Work to complete: From the records below, work out how many lines carry the string "first". Leave out everything but the number.

━━━ Extracted data

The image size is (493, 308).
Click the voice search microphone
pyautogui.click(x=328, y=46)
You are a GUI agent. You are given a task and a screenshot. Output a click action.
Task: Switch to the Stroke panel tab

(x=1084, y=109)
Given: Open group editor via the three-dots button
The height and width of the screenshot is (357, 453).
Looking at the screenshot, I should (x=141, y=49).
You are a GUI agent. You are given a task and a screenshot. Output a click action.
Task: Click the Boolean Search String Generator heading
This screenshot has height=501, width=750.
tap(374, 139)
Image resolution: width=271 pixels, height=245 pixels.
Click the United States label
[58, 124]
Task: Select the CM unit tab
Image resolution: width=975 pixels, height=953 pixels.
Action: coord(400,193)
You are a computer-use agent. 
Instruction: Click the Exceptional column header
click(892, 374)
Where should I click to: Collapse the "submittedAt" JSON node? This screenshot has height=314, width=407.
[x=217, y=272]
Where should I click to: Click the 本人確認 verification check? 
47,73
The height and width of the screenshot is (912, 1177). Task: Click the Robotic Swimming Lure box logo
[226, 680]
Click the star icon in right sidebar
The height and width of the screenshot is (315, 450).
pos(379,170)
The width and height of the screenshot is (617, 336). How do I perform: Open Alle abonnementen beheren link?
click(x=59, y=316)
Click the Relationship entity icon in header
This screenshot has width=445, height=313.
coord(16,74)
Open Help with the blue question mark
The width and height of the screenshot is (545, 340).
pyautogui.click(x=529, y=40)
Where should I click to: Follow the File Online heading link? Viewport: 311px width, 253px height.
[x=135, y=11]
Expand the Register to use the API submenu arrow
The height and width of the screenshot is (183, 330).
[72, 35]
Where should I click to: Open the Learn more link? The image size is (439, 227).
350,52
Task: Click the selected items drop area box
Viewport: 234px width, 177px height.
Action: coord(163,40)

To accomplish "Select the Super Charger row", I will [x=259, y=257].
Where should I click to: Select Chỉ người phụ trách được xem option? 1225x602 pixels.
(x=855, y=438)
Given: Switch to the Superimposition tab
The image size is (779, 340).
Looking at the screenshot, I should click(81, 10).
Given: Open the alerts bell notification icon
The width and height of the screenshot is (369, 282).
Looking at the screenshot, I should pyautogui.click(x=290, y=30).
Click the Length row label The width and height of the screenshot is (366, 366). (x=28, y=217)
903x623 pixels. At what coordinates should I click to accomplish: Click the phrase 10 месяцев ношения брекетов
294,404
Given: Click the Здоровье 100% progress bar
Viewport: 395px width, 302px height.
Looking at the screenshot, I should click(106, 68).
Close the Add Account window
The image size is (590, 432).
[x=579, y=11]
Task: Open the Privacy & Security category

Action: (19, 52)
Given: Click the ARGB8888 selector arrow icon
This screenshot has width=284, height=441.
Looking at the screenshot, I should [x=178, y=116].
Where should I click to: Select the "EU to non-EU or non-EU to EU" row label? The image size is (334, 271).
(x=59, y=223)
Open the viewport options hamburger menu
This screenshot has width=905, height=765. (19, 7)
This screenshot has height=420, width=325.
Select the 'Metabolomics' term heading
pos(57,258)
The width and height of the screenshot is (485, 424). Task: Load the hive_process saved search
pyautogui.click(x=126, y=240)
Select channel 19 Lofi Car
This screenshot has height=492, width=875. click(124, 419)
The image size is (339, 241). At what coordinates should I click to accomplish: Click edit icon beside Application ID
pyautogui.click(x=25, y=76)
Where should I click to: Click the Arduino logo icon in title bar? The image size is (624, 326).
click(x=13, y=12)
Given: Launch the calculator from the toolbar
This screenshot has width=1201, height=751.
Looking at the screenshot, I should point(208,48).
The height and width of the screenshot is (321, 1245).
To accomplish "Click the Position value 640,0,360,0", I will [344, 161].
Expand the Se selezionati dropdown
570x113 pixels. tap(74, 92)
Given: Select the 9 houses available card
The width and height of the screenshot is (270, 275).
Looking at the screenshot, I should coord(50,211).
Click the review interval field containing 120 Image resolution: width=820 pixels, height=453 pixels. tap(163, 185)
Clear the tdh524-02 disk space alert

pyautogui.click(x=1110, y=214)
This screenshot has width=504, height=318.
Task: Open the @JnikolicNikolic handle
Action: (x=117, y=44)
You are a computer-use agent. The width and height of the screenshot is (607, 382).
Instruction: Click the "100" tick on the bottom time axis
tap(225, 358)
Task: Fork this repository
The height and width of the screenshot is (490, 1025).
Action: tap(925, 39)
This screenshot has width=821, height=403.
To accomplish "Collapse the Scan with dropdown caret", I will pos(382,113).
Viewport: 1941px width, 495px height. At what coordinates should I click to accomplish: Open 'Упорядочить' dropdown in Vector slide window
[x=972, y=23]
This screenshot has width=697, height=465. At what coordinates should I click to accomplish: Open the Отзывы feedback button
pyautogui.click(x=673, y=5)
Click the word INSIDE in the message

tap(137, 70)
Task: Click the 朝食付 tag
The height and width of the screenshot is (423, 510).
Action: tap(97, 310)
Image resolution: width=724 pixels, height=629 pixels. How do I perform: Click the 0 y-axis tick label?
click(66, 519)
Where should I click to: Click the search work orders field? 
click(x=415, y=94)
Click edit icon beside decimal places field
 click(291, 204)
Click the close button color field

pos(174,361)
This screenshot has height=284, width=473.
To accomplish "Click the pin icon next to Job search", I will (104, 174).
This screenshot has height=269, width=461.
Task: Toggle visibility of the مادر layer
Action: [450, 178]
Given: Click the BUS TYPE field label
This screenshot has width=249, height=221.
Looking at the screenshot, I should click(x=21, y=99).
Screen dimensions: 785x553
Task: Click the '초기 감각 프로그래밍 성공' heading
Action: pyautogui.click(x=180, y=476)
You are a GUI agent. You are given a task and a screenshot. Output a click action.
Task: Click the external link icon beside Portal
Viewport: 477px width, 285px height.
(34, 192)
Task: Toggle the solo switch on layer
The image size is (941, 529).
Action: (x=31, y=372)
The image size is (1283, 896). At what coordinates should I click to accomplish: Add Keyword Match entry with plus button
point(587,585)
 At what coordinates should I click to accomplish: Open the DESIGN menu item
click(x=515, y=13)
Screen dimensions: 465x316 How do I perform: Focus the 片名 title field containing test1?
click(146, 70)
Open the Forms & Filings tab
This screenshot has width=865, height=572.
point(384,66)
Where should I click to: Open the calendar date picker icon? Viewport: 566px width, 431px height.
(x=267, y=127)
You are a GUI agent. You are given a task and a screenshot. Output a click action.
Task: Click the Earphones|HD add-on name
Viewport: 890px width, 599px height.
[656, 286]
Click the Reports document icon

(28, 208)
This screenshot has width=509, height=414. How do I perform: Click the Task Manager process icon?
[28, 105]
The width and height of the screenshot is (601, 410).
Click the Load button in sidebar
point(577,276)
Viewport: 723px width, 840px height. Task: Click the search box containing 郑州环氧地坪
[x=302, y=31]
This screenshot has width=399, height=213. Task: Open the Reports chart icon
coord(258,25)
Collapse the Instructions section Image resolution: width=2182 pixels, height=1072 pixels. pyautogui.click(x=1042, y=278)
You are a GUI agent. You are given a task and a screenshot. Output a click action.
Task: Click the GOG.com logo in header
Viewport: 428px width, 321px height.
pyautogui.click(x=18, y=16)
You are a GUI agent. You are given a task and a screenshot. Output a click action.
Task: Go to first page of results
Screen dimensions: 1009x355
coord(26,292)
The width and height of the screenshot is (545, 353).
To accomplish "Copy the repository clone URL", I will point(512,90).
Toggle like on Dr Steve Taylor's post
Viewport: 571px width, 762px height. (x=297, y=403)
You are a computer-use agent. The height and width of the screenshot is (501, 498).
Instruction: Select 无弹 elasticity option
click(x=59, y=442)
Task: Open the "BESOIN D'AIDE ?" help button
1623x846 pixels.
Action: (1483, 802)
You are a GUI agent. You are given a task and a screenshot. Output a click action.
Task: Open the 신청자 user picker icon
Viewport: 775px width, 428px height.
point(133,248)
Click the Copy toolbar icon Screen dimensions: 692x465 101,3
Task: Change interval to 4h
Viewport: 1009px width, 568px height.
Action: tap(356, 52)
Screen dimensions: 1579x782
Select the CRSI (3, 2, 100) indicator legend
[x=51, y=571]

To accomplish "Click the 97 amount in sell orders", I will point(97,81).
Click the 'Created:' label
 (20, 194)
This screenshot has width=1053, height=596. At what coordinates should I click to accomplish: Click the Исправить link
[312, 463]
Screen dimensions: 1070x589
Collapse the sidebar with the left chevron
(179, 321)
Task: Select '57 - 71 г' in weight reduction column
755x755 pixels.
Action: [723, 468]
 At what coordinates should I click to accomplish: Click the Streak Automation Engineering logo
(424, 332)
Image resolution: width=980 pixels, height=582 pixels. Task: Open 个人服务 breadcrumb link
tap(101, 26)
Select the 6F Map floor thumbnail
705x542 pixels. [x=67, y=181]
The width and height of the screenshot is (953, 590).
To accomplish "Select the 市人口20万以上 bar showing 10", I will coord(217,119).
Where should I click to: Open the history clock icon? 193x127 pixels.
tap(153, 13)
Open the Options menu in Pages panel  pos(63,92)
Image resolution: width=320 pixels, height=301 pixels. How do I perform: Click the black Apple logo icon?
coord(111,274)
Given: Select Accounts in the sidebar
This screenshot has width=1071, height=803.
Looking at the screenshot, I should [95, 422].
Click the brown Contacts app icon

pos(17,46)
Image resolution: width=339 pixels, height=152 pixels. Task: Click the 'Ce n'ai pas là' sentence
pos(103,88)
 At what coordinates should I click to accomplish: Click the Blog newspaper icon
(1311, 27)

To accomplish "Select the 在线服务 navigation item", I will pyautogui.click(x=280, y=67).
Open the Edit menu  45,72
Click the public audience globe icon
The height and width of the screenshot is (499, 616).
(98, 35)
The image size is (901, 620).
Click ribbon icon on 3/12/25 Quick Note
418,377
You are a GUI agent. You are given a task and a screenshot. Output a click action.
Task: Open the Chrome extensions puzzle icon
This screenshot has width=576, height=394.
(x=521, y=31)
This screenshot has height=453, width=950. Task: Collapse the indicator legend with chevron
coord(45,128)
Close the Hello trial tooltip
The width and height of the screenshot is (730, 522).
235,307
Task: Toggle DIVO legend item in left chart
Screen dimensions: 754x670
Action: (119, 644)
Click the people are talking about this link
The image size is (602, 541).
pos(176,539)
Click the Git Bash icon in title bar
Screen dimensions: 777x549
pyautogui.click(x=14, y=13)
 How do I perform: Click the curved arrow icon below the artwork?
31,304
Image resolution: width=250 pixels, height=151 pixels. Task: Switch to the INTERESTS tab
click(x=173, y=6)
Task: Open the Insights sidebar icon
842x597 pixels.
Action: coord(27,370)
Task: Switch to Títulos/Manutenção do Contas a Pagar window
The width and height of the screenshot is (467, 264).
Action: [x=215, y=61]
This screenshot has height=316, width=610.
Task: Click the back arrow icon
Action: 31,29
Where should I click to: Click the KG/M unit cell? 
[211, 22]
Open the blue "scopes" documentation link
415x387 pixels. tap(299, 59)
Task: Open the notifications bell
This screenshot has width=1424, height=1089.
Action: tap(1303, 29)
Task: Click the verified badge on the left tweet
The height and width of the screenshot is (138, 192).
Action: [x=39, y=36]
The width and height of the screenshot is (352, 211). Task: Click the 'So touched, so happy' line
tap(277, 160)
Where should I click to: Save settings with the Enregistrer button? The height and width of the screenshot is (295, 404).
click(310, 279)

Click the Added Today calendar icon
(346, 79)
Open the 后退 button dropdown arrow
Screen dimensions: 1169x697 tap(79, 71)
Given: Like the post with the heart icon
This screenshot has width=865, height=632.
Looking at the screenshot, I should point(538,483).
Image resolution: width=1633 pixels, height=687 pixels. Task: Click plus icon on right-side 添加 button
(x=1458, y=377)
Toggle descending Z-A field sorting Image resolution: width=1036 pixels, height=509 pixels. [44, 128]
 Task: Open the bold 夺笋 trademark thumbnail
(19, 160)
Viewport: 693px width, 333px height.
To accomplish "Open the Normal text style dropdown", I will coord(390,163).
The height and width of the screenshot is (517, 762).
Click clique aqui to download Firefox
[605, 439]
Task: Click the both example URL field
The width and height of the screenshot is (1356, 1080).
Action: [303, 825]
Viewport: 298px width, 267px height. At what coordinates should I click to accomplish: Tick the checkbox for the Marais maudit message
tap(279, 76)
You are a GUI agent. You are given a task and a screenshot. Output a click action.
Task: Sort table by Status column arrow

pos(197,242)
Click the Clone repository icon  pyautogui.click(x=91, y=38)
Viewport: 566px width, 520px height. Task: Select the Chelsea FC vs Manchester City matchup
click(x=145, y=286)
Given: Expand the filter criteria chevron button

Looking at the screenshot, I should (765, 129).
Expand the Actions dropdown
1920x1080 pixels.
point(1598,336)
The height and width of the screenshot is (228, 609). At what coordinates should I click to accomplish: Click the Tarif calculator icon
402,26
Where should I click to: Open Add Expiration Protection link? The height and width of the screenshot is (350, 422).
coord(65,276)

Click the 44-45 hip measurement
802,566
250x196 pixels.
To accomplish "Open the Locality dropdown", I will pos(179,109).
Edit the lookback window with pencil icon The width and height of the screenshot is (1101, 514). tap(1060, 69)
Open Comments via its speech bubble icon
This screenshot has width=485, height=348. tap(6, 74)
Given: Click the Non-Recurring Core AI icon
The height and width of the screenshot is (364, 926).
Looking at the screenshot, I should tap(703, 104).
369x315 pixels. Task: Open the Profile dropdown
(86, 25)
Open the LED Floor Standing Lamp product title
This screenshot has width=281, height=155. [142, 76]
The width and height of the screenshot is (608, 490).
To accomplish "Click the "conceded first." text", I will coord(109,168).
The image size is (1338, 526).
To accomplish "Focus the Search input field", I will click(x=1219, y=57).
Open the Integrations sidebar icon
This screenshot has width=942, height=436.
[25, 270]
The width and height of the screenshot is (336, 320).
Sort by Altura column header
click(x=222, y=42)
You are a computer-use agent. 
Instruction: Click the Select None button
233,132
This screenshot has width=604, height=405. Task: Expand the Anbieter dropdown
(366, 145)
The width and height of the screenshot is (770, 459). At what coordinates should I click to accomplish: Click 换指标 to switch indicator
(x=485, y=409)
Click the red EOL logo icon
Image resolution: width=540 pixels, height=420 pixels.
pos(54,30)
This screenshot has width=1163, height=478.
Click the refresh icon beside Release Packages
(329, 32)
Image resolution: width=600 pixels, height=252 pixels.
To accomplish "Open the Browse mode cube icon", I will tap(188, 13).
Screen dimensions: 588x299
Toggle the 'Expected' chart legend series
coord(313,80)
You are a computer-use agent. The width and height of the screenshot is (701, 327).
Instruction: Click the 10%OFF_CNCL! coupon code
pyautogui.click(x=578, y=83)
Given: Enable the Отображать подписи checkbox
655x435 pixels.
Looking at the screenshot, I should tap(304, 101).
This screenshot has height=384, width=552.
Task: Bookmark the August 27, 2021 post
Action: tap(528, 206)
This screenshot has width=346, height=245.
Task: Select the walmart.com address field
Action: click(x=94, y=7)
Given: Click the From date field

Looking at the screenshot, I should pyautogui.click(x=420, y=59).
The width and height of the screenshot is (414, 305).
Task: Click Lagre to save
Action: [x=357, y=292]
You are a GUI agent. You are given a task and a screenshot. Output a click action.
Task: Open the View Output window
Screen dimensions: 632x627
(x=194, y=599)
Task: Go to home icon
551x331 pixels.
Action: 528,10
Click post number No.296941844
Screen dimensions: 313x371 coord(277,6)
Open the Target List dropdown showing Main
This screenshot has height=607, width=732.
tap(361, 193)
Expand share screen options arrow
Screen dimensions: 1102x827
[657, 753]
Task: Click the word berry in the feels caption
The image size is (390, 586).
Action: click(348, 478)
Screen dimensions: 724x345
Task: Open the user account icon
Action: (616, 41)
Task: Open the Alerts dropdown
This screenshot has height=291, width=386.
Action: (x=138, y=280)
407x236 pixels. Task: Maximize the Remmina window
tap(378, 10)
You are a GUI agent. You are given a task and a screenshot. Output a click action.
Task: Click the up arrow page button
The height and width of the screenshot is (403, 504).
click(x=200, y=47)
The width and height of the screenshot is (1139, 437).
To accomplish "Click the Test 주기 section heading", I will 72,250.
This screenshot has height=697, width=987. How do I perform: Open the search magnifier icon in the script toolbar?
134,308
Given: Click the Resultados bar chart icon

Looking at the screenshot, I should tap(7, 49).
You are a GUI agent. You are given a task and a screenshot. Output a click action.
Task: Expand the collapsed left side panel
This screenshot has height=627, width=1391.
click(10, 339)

━━━━━━

Task result: 2